__Problem A__:
Please summarize the aquarium pH thread in two sentences.

__Excerpted passage__:
__________
# pH ELP!



## agresfish (Mar 2, 2011)

Hi everyone. Im having some troubles with my pH going through the roof! I recently changed my gravel to sand and added a bunch of rocks. I tested the rocks with white vinegar before placing them and i had no reactions at all. The sand i bought was National Geographic™ Aquarium Substrate which i know can effect the pH so i also bought API Proper pH 8.2. 

The API stuff works but not for long then the pH rebounds and all my fish lay at the bottom of my aquarium and they havent eaten for 2 days!

Really need some help with this on any solutions. 

Has anyone used API Proper pH and how often can i add it? 

WIll the pH eventually stabilize? 

Ammonia and nitrates are perfect.


----------



## agresfish (Mar 2, 2011)

P.S. the fish are African cichlids if that makes any difference


----------



## jhj0112 (Jul 30, 2013)

african cichlids are good with high PH. some people keeps them at ph 9. one thing that you don't want to do is playing(?) with PH too much. it is more important to keep ph stable than dialing PH to what you want/need. ph swing is really harmful to any fish.

I killed so many apistos by playing with it too much. good luck!


----------



## agresfish (Mar 2, 2011)

Unfortunately 9 is still lower then what its going up to. Its so blue on the test its not even on the chart. They surely do not like it at all or they all would not be sitting on the bottom of the tank not eating for days.


----------



## jhj0112 (Jul 30, 2013)

Maybe They are not happy because PH swings from 8.2 to 9+ constantly... Because you checked rocks, maybe you can change the sand again?


----------



## Diztrbd1 (Apr 21, 2010)
__________
__Rows on where targets appear__:
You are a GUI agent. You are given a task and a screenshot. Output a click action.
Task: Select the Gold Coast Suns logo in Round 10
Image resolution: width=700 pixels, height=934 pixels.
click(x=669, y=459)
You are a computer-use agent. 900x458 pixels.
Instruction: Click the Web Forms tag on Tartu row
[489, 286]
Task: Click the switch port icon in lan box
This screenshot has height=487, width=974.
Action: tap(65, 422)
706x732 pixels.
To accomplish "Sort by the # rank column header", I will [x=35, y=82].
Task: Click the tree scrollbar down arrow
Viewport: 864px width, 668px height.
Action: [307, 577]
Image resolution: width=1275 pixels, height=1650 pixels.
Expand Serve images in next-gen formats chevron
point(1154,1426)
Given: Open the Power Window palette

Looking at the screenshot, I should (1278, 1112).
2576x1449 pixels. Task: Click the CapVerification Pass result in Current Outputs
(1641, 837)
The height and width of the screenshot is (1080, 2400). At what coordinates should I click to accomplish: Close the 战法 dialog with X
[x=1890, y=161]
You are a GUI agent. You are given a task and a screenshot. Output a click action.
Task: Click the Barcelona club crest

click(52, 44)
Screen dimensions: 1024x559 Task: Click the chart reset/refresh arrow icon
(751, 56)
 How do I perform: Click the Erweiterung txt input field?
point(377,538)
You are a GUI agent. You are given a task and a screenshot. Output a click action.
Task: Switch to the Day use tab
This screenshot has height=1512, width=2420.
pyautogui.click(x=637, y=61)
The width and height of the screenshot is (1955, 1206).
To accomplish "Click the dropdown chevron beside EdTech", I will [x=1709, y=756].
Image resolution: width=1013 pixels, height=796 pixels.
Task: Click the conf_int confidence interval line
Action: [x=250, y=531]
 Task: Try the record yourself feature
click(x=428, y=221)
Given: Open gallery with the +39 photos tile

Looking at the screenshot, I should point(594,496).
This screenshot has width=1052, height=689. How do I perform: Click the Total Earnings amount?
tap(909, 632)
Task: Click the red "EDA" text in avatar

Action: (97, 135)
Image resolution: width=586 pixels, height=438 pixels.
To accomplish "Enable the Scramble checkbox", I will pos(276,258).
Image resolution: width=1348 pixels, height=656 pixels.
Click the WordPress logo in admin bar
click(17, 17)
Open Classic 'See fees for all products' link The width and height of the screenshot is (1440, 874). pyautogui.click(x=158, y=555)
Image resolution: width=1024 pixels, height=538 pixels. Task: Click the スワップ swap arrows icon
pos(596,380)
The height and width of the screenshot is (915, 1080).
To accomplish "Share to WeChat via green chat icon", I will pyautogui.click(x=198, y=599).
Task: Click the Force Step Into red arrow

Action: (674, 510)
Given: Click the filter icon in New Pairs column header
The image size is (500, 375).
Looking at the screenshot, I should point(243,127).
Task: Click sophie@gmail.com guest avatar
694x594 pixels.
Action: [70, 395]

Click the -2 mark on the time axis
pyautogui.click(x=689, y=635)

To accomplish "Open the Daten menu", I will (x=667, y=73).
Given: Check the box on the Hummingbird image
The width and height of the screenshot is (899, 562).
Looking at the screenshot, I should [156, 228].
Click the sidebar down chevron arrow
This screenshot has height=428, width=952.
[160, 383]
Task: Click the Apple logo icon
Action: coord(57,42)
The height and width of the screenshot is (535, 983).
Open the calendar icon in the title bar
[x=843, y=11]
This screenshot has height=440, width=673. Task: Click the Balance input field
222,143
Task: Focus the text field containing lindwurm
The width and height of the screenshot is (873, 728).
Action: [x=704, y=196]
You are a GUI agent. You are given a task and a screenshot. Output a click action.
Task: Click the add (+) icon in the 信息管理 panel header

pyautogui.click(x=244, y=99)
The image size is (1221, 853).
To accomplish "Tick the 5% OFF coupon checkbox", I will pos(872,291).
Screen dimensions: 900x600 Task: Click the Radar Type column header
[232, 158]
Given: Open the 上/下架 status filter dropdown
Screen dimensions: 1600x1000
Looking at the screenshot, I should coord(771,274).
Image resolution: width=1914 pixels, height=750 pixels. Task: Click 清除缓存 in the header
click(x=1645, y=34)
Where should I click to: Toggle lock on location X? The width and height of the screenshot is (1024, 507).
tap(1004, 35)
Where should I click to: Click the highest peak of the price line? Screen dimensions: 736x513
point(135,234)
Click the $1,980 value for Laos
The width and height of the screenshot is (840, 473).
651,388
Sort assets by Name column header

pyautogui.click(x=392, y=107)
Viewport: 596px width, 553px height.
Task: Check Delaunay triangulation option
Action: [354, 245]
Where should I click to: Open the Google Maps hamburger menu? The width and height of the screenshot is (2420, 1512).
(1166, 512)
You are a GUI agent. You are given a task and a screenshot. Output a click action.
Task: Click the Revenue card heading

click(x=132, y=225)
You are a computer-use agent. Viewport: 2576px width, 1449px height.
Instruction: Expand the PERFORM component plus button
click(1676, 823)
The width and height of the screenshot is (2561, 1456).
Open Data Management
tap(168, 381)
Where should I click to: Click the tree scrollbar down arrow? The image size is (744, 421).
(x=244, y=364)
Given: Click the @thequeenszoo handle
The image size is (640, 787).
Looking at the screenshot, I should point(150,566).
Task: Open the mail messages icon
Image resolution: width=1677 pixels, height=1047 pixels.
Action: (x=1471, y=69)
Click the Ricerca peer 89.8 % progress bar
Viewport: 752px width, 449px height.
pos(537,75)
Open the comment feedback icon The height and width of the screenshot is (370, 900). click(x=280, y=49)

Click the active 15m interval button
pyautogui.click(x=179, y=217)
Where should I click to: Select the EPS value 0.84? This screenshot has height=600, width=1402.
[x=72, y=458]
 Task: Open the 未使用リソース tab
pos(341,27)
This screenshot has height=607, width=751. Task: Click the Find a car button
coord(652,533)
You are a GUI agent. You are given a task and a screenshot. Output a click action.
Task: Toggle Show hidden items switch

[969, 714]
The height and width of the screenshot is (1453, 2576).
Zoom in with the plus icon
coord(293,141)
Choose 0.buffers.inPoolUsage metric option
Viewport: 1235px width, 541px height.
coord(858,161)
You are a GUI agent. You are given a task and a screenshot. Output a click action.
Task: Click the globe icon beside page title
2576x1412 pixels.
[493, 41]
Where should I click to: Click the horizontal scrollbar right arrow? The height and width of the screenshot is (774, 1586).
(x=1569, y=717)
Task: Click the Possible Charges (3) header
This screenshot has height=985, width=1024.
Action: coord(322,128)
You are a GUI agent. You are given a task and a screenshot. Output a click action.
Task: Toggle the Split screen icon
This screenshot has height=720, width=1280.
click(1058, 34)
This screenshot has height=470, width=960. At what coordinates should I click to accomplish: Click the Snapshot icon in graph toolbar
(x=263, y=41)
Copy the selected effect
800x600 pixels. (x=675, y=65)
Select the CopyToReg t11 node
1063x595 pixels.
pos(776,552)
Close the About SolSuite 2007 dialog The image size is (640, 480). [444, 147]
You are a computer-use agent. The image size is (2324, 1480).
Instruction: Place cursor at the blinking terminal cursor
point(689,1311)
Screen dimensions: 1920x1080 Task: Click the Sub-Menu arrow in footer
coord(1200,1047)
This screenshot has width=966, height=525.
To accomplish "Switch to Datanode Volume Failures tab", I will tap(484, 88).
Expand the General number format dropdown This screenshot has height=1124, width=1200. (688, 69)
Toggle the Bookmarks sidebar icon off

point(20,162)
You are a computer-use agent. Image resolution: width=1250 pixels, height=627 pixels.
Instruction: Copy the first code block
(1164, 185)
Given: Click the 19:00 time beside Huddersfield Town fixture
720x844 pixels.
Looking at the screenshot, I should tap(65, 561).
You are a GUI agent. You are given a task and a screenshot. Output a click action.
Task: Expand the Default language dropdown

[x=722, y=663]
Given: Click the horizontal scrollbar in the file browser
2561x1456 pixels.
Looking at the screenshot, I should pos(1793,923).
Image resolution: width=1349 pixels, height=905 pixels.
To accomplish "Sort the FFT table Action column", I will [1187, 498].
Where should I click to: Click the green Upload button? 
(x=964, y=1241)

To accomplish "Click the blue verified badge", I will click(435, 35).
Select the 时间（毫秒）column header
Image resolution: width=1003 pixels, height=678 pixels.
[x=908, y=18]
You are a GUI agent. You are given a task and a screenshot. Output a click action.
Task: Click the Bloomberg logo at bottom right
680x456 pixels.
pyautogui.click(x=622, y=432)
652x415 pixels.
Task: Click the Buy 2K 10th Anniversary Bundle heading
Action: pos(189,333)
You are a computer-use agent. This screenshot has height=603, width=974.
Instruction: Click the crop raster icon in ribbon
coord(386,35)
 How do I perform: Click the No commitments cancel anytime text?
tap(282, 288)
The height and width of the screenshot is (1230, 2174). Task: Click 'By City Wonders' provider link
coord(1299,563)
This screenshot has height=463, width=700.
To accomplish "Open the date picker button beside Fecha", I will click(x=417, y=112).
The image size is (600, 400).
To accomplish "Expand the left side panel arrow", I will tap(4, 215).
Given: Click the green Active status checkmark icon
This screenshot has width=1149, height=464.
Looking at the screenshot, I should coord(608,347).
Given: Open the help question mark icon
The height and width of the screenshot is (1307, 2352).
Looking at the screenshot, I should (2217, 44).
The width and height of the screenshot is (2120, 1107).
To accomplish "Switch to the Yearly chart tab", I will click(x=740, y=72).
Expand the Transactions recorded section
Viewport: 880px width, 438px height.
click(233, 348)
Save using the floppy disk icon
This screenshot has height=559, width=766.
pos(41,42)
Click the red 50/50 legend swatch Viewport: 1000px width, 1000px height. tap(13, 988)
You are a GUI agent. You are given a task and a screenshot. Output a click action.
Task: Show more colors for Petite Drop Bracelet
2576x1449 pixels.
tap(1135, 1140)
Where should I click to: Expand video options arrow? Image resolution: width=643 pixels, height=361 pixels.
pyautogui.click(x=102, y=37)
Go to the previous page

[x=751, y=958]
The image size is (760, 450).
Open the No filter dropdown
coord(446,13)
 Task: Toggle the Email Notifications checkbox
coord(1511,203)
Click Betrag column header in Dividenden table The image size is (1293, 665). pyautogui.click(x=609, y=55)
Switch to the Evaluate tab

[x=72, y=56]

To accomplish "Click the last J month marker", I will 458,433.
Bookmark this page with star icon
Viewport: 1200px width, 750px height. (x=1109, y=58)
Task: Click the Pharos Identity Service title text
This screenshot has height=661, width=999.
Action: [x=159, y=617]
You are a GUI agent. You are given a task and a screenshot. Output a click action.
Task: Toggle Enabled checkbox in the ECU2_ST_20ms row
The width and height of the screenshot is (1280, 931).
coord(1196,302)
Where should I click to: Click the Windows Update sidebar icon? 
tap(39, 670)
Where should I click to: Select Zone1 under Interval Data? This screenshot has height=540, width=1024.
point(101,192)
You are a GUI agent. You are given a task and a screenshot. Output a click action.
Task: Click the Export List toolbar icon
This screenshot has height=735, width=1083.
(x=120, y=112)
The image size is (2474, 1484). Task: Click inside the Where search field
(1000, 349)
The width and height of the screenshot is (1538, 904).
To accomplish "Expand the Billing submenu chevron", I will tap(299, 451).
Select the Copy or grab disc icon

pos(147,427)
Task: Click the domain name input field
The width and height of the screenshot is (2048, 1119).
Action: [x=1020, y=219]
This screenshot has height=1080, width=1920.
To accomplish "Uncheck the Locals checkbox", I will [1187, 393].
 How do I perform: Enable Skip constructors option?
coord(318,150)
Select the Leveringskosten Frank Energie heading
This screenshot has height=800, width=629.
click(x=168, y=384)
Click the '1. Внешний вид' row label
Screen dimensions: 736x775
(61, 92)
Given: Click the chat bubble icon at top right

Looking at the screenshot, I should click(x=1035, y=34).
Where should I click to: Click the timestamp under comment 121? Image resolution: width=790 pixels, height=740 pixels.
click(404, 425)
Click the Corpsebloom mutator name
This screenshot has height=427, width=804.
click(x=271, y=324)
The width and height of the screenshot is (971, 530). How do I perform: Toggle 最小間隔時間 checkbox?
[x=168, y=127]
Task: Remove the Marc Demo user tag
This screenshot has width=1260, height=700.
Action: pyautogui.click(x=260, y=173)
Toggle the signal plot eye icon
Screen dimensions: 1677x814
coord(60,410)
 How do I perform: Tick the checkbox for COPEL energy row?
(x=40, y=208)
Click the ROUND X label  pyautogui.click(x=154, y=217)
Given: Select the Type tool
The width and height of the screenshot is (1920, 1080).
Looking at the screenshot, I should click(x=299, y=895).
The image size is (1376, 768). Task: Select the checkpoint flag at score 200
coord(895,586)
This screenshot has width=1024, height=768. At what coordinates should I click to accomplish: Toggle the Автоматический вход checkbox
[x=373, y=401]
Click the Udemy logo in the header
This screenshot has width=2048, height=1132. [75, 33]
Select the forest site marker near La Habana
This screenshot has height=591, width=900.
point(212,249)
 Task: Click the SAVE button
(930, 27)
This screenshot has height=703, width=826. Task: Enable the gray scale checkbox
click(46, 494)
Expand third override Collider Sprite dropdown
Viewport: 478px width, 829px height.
__________
__Problem B__:
Print the rows from the line holding "Image resolution: width=1024" through the line holding "Action: (674, 510)", inclusive.

__Full solution A__:
After swapping gravel for National Geographic aquarium sand and adding rocks that showed no reaction to white vinegar, the poster reports a pH rising off the test chart, with API Proper pH 8.2 working only briefly and the African cichlids lying at the bottom without eating for two days. A reply notes that African cichlids handle high pH and that keeping pH stable matters more than adjusting it, then suggests the fish may be unhappy because the pH keeps swinging from 8.2 to above 9 and that the sand could be changed again.

__Full solution B__:
Image resolution: width=1024 pixels, height=538 pixels. Task: Click the スワップ swap arrows icon
pos(596,380)
The height and width of the screenshot is (915, 1080).
To accomplish "Share to WeChat via green chat icon", I will pyautogui.click(x=198, y=599).
Task: Click the Force Step Into red arrow

Action: (674, 510)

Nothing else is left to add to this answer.